(Entries taken from a collection)
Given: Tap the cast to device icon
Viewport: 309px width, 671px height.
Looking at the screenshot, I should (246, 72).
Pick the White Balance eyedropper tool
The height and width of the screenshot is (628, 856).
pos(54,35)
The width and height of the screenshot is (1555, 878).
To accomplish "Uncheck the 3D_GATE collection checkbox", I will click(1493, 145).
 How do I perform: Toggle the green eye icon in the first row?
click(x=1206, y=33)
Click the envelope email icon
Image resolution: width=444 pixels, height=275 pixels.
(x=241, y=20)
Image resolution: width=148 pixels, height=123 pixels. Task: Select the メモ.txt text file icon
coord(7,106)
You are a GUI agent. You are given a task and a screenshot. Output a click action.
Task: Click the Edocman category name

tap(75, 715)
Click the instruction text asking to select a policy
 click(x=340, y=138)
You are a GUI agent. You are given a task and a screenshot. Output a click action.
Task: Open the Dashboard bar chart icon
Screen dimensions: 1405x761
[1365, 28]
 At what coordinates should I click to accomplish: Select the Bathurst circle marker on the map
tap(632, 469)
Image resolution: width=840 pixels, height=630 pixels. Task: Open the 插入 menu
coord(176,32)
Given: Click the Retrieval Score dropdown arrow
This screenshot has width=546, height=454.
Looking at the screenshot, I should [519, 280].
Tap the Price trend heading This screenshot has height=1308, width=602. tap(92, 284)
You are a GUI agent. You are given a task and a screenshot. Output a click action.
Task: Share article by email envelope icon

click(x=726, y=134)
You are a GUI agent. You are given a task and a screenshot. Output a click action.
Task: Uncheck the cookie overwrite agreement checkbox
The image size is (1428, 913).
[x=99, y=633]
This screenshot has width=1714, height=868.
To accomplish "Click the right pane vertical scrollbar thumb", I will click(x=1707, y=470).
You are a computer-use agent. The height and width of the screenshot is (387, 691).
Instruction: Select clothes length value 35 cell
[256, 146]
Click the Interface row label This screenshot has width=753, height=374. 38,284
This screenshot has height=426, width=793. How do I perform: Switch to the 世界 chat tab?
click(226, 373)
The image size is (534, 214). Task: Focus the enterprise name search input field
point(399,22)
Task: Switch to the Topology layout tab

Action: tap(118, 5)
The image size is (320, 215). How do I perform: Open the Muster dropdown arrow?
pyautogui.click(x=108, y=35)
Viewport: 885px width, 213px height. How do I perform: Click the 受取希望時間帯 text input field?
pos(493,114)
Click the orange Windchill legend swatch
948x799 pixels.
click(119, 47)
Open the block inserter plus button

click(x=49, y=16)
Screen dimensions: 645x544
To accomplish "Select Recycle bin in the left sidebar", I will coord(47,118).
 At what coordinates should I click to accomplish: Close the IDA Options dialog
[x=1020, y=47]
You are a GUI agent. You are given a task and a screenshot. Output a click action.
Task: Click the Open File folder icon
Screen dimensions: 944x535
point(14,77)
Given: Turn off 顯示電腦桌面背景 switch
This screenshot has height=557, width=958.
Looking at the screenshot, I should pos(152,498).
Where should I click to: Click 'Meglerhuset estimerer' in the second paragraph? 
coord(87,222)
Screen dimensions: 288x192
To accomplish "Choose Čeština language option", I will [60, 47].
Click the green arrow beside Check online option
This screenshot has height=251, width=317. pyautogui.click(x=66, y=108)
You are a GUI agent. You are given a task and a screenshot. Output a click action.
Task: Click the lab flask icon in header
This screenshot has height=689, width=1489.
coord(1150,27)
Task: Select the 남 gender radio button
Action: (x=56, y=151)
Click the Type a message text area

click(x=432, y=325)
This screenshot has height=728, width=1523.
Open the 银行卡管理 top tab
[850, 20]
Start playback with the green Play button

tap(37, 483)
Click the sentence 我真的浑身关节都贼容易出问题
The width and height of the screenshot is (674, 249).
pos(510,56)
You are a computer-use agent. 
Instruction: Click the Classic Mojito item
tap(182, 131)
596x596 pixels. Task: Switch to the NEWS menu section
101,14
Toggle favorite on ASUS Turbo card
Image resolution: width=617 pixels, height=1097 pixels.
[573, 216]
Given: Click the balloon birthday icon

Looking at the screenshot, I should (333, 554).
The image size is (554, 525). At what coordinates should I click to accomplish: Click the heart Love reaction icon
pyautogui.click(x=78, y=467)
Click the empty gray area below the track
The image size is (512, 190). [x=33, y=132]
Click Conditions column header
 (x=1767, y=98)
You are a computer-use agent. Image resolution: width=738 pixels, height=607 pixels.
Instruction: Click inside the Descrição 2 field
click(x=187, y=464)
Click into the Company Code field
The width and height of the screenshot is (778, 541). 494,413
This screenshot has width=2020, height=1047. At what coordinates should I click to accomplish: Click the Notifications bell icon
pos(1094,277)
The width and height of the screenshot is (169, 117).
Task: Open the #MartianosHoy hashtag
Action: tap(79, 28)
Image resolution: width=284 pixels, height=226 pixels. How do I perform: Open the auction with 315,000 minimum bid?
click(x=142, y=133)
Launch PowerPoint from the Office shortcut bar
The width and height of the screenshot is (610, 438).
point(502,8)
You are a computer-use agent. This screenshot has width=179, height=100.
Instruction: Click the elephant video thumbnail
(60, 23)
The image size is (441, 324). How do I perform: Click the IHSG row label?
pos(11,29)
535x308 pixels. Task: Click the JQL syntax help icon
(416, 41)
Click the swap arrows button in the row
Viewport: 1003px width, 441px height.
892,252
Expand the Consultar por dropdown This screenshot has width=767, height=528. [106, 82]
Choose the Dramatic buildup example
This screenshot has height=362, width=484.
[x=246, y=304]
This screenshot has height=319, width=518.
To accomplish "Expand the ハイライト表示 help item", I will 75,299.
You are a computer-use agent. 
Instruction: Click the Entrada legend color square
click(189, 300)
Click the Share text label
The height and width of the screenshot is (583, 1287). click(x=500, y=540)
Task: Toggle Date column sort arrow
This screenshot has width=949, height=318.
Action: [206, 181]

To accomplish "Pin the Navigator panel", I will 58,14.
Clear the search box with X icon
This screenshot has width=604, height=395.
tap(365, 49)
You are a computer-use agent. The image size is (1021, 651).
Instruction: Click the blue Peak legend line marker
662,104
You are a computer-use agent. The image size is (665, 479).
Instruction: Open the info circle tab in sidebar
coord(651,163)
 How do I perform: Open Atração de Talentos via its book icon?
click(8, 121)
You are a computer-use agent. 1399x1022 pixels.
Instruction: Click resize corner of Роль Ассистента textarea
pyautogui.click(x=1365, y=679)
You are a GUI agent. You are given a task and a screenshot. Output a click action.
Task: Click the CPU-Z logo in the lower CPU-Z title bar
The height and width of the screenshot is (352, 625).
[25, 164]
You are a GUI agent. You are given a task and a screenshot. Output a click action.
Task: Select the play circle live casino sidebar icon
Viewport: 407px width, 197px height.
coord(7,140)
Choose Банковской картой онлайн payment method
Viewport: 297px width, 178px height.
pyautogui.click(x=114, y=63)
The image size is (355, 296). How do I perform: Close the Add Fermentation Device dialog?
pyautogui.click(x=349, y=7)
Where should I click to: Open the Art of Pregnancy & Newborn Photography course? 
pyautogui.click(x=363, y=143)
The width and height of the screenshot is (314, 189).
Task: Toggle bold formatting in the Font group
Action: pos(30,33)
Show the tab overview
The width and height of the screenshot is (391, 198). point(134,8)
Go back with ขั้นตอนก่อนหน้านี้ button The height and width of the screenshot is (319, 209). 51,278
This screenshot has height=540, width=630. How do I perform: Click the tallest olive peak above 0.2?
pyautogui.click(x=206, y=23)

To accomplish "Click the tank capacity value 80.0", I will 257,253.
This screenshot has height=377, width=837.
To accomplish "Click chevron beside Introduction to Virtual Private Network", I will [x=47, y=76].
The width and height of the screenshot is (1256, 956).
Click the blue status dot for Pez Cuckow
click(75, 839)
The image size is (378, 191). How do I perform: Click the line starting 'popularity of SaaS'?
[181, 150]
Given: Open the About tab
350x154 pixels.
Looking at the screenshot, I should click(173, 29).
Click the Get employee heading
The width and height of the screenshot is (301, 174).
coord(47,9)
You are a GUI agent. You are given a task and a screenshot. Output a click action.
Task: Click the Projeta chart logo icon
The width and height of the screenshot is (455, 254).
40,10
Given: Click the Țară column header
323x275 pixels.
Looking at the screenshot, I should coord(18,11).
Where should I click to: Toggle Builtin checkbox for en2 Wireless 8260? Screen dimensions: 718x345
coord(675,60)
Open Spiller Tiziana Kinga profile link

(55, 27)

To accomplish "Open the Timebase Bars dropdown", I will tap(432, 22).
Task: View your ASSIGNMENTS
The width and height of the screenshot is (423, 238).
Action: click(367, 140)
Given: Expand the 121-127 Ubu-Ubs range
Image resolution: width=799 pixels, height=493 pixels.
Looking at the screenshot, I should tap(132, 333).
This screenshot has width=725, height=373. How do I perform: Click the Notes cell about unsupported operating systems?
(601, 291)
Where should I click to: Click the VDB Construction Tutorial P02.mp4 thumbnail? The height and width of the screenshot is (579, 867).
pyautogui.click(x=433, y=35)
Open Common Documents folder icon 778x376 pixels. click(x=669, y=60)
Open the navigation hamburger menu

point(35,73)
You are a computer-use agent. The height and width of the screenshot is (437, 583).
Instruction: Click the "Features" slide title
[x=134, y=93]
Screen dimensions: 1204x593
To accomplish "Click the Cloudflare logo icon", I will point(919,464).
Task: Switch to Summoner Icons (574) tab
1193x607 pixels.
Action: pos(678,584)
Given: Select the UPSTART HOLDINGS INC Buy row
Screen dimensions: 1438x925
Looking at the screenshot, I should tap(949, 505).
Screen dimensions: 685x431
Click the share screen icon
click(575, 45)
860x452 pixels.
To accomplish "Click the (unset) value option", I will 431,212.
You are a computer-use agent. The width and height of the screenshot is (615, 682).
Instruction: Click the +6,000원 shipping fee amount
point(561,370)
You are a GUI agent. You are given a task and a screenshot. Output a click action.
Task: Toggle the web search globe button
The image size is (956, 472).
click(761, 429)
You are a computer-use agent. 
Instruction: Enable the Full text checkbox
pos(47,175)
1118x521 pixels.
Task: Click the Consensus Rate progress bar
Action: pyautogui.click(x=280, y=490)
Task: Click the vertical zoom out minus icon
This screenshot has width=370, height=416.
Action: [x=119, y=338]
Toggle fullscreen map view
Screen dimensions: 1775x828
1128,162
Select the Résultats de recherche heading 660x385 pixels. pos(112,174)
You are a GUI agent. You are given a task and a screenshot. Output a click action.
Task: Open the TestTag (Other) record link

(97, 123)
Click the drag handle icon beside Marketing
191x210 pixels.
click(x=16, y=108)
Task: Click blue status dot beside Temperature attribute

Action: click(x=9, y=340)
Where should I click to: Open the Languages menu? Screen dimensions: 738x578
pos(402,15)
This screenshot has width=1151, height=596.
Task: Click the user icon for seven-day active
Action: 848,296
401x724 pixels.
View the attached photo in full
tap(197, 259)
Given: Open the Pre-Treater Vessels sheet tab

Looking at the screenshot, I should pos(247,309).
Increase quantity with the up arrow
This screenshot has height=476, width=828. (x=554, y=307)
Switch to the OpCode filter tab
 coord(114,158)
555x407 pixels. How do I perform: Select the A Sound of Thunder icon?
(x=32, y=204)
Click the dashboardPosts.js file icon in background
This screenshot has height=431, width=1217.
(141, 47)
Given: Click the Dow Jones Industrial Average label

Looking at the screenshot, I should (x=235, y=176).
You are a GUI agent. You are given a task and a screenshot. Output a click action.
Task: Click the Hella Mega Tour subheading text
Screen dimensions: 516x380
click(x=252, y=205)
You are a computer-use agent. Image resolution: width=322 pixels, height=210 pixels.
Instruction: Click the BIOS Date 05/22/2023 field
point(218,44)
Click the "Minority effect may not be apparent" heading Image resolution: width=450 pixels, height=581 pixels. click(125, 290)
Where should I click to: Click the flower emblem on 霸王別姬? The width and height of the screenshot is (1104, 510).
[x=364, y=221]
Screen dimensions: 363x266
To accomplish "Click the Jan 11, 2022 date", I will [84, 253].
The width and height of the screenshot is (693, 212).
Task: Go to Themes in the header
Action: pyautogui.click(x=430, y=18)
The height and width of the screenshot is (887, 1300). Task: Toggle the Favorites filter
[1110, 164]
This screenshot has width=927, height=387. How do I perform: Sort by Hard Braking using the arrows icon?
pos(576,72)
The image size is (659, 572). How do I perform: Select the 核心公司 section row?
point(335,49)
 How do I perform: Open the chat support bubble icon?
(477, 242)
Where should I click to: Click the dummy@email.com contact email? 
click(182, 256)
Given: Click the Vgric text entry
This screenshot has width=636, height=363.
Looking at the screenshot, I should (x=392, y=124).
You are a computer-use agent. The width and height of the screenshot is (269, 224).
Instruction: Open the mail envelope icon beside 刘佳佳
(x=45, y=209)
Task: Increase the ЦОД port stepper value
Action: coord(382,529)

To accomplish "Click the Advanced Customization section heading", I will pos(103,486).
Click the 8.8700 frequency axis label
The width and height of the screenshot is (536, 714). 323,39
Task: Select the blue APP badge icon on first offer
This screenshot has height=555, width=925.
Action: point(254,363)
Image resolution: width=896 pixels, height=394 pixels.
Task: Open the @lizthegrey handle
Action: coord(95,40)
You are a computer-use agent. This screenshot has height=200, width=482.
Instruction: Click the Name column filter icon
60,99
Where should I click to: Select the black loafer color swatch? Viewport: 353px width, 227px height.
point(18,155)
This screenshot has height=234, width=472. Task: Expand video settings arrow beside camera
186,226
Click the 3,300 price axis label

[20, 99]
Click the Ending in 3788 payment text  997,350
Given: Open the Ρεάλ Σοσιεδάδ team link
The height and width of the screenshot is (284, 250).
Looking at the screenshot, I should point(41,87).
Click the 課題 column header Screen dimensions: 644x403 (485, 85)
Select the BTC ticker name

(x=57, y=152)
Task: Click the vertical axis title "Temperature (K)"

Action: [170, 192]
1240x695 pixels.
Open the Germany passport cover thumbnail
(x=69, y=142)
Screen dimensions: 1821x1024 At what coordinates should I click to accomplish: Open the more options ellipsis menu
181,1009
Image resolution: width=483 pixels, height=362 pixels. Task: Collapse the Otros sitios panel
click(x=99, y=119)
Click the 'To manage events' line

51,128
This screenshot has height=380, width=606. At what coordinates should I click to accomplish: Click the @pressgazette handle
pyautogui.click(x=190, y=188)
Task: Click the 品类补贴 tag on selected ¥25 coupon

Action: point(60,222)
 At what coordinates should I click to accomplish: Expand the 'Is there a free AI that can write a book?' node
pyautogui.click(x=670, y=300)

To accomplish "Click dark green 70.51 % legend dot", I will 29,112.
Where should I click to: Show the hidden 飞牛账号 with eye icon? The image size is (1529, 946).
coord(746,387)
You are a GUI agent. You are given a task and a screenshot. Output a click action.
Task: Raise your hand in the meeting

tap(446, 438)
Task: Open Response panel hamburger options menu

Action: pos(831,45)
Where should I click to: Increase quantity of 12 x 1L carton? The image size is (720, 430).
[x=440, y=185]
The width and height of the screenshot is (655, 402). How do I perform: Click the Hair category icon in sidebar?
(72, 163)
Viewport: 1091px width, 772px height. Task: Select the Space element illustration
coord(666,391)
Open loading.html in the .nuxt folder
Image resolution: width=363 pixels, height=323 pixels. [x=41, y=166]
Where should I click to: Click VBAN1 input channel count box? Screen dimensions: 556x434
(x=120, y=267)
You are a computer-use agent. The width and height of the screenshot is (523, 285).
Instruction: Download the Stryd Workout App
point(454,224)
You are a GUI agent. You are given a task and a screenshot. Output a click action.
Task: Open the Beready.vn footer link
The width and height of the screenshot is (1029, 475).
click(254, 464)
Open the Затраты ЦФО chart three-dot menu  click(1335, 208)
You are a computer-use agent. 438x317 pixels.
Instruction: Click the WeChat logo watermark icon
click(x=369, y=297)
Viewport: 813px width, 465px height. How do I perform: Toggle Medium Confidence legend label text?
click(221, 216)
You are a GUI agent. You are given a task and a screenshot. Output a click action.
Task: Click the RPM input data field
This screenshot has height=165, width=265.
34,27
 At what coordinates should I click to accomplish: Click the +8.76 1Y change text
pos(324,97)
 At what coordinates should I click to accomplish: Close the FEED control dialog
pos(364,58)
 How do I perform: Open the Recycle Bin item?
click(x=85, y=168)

Description of the task
What you return must be an exact retyping of the lines above starting at the line with "Viewport: 407px width, 197px height." and ending at the line with "Task: Click the Projeta chart logo icon", and nothing besides.

Answer box
Viewport: 407px width, 197px height.
coord(7,140)
Choose Банковской картой онлайн payment method
Viewport: 297px width, 178px height.
pyautogui.click(x=114, y=63)
The image size is (355, 296). How do I perform: Close the Add Fermentation Device dialog?
pyautogui.click(x=349, y=7)
Where should I click to: Open the Art of Pregnancy & Newborn Photography course? 
pyautogui.click(x=363, y=143)
The width and height of the screenshot is (314, 189).
Task: Toggle bold formatting in the Font group
Action: pos(30,33)
Show the tab overview
The width and height of the screenshot is (391, 198). point(134,8)
Go back with ขั้นตอนก่อนหน้านี้ button The height and width of the screenshot is (319, 209). 51,278
This screenshot has height=540, width=630. How do I perform: Click the tallest olive peak above 0.2?
pyautogui.click(x=206, y=23)

To accomplish "Click the tank capacity value 80.0", I will 257,253.
This screenshot has height=377, width=837.
To accomplish "Click chevron beside Introduction to Virtual Private Network", I will [x=47, y=76].
The width and height of the screenshot is (1256, 956).
Click the blue status dot for Pez Cuckow
click(75, 839)
The image size is (378, 191). How do I perform: Click the line starting 'popularity of SaaS'?
[181, 150]
Given: Open the About tab
350x154 pixels.
Looking at the screenshot, I should click(173, 29).
Click the Get employee heading
The width and height of the screenshot is (301, 174).
coord(47,9)
You are a GUI agent. You are given a task and a screenshot. Output a click action.
Task: Click the Projeta chart logo icon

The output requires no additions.